# What the task asks
Go through the entries below and copy each line containing the word "Photos".

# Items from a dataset
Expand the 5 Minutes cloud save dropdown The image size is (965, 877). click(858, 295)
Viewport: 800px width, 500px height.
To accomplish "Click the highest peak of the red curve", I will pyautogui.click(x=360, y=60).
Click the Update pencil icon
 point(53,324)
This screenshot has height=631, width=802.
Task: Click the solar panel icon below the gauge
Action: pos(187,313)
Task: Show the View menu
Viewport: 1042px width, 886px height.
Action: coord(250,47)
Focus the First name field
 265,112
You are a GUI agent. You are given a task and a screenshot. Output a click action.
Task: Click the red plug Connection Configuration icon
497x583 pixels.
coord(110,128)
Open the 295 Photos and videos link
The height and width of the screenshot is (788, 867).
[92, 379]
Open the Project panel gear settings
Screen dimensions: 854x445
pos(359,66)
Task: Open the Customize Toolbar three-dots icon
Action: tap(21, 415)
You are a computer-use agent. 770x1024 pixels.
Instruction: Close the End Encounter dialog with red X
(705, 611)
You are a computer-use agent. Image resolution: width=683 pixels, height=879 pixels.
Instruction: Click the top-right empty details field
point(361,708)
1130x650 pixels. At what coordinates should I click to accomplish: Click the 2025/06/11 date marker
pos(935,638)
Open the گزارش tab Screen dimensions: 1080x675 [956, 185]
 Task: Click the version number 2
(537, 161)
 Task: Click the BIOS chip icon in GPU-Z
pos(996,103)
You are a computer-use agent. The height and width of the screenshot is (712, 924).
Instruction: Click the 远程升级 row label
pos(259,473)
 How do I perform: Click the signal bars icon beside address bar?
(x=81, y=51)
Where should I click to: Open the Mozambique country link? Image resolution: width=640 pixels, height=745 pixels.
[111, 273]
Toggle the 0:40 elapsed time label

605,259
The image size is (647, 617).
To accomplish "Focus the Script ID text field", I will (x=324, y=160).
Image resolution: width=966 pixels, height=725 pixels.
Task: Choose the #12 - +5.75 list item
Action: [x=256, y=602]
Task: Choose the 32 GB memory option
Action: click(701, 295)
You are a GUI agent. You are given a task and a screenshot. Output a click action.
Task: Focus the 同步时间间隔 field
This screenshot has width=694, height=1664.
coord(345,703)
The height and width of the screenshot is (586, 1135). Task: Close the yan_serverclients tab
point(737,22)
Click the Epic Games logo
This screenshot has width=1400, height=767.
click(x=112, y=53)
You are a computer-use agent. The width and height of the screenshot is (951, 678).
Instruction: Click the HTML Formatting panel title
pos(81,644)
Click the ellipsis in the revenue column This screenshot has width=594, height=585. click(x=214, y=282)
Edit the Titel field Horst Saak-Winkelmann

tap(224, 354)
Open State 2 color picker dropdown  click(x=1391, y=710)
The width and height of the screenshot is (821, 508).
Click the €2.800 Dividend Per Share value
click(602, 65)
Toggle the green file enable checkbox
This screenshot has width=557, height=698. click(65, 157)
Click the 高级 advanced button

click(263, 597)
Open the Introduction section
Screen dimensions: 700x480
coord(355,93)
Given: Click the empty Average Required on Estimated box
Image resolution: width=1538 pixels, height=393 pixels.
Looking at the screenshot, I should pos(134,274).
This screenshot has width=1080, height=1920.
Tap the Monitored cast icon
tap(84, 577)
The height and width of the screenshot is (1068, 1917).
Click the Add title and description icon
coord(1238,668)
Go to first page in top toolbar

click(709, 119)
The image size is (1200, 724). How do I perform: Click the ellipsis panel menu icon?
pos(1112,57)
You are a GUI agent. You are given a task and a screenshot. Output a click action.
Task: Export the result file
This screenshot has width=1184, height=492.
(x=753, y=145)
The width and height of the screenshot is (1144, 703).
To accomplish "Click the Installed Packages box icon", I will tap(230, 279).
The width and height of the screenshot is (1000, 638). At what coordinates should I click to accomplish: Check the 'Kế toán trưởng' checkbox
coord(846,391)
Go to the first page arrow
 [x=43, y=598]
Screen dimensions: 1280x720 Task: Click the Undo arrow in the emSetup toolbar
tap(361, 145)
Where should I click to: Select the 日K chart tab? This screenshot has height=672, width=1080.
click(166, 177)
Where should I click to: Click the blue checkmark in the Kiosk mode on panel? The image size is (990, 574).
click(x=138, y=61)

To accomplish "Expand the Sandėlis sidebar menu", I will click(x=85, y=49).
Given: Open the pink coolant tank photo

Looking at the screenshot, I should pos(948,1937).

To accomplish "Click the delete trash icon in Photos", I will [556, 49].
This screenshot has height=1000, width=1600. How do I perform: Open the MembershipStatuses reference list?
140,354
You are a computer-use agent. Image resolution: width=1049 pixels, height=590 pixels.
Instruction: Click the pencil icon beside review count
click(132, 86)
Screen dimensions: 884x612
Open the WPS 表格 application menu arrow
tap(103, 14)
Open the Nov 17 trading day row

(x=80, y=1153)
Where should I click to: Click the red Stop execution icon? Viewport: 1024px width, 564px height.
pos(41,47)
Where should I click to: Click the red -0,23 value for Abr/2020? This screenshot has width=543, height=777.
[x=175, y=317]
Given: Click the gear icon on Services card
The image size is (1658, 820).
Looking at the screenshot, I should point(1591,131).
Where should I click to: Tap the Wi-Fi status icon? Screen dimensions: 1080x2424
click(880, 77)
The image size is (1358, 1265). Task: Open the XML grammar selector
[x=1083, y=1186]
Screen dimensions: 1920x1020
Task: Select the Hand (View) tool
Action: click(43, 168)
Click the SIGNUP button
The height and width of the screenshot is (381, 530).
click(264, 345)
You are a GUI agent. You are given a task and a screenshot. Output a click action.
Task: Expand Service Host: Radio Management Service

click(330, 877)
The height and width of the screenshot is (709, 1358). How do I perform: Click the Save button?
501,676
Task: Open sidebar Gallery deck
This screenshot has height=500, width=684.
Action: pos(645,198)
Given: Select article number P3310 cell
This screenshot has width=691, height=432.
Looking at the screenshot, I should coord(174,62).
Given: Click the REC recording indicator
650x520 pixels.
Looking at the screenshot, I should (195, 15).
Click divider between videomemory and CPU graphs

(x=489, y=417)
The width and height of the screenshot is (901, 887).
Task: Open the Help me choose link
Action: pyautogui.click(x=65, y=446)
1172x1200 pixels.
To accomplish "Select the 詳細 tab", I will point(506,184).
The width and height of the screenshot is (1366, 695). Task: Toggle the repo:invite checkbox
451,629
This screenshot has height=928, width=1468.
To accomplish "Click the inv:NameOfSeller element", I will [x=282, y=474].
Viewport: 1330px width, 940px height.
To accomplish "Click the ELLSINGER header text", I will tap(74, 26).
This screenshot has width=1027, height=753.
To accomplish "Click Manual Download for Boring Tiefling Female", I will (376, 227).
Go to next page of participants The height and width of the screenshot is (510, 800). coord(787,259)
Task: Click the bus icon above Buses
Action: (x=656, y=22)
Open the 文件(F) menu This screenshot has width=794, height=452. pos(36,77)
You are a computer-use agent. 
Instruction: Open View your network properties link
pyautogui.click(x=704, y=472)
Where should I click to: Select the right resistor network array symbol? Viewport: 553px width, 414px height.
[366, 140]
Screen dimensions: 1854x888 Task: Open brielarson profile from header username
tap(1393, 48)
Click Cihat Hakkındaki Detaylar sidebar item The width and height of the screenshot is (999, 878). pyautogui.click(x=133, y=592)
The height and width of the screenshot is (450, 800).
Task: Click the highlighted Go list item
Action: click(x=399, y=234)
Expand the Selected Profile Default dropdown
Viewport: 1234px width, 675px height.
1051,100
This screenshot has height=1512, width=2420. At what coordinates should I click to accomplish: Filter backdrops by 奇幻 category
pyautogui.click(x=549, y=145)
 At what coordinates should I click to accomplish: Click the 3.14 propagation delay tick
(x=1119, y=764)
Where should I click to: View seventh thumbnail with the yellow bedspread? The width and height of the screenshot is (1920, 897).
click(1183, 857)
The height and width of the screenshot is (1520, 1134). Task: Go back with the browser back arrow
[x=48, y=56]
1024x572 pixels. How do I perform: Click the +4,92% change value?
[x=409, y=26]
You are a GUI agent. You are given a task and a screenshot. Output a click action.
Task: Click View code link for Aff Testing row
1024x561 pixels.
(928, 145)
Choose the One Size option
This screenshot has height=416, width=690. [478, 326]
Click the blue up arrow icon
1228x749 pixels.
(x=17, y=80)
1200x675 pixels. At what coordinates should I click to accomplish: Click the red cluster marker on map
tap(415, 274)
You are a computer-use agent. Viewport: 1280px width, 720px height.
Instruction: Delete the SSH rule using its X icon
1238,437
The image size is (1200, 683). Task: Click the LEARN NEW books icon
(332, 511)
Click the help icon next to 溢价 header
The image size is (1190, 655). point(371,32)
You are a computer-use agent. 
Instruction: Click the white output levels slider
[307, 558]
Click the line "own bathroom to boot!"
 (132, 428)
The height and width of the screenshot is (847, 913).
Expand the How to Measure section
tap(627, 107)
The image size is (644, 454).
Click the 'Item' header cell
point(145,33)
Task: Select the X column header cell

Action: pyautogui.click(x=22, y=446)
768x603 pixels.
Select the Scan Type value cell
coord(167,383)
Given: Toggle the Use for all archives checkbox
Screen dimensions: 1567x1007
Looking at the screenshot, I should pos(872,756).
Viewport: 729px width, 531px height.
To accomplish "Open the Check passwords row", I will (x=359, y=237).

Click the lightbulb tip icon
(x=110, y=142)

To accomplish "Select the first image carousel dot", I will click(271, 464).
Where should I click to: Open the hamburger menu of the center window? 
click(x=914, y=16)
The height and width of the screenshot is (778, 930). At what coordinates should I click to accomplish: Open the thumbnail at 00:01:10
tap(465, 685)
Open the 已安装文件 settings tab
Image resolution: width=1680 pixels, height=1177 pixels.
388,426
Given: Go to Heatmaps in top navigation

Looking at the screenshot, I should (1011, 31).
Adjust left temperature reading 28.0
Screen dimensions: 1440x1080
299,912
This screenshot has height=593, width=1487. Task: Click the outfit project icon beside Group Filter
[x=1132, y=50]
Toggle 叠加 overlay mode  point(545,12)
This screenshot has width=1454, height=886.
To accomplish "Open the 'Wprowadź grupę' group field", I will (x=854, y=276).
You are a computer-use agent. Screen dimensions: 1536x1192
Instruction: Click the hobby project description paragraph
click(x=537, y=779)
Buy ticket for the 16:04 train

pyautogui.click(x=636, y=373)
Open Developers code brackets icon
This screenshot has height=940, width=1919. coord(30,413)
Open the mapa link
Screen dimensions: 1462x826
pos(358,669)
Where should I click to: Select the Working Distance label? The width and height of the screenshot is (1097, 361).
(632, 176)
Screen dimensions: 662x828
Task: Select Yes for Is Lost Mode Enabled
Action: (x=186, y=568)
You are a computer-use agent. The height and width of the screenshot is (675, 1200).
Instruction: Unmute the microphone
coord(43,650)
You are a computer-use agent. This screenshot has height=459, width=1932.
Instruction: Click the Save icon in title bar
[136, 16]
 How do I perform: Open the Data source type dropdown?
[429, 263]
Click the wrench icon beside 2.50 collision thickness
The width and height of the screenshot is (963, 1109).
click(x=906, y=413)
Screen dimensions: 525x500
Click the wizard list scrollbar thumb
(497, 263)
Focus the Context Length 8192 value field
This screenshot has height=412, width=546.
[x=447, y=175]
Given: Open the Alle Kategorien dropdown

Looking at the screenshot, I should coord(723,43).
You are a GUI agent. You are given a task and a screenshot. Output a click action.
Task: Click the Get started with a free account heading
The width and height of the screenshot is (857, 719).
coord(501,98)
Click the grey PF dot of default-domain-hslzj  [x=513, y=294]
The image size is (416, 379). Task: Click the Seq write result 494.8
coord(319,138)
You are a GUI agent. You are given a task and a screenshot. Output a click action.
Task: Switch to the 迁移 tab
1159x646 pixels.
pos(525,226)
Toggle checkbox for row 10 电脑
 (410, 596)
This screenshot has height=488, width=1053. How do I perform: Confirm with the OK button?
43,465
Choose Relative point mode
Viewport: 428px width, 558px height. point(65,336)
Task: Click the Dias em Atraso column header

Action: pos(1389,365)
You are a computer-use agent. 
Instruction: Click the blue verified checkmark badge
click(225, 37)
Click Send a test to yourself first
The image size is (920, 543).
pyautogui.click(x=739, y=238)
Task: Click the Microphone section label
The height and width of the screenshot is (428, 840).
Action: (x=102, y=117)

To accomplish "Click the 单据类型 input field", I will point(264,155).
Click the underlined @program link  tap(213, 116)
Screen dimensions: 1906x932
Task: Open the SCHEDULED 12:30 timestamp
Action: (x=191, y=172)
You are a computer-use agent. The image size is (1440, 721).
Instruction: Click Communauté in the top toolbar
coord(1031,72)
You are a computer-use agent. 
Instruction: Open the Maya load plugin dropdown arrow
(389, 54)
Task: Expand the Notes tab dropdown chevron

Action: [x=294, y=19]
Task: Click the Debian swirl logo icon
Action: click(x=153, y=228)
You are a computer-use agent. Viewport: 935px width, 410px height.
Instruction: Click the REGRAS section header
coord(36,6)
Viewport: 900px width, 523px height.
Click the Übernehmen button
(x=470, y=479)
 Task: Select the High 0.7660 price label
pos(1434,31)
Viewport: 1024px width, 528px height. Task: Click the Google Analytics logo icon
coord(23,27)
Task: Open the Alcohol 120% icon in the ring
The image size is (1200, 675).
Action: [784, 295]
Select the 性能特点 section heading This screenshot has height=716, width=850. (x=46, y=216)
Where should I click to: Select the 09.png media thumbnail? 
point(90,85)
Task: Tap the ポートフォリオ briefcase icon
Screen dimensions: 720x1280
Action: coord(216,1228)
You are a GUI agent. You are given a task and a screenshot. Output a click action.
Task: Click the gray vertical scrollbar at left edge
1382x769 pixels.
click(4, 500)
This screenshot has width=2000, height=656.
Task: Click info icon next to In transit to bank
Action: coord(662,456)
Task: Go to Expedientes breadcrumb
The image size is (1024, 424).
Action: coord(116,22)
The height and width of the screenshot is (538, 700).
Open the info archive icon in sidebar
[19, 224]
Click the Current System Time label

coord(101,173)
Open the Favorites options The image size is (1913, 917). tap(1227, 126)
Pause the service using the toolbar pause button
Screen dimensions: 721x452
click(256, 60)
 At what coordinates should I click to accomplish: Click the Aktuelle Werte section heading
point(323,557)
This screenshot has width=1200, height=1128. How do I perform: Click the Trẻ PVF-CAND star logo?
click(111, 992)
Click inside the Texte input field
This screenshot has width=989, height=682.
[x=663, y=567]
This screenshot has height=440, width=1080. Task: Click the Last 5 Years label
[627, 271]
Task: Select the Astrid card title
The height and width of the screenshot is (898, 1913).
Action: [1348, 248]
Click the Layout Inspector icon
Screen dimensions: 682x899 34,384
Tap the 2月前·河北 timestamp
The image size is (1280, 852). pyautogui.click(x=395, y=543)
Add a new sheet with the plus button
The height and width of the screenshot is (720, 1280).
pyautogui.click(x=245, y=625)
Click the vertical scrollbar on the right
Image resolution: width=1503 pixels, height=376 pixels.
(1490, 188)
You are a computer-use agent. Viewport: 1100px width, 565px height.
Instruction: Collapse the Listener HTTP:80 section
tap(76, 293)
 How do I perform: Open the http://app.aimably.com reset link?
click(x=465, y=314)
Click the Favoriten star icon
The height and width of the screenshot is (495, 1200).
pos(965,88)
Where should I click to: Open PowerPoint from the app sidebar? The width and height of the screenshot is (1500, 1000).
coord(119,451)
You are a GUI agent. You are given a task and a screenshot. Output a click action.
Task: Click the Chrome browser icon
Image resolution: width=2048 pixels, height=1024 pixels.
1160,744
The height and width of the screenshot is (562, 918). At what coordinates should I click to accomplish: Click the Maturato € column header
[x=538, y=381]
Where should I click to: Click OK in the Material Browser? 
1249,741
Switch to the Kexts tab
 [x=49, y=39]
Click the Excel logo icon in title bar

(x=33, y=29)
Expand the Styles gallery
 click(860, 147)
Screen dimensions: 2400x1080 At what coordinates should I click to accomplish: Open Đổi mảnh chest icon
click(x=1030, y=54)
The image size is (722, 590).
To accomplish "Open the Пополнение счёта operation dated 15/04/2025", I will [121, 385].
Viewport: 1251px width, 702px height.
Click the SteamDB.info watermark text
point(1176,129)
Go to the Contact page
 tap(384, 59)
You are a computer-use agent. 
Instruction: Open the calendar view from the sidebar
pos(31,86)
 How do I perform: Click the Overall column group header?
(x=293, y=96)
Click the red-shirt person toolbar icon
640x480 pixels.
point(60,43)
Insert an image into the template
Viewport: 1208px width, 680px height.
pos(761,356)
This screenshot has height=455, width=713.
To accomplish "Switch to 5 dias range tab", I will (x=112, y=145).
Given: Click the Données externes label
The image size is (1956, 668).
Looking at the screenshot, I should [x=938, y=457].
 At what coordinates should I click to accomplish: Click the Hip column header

# Response to this task
Open the 295 Photos and videos link
To accomplish "Click the delete trash icon in Photos", I will [556, 49].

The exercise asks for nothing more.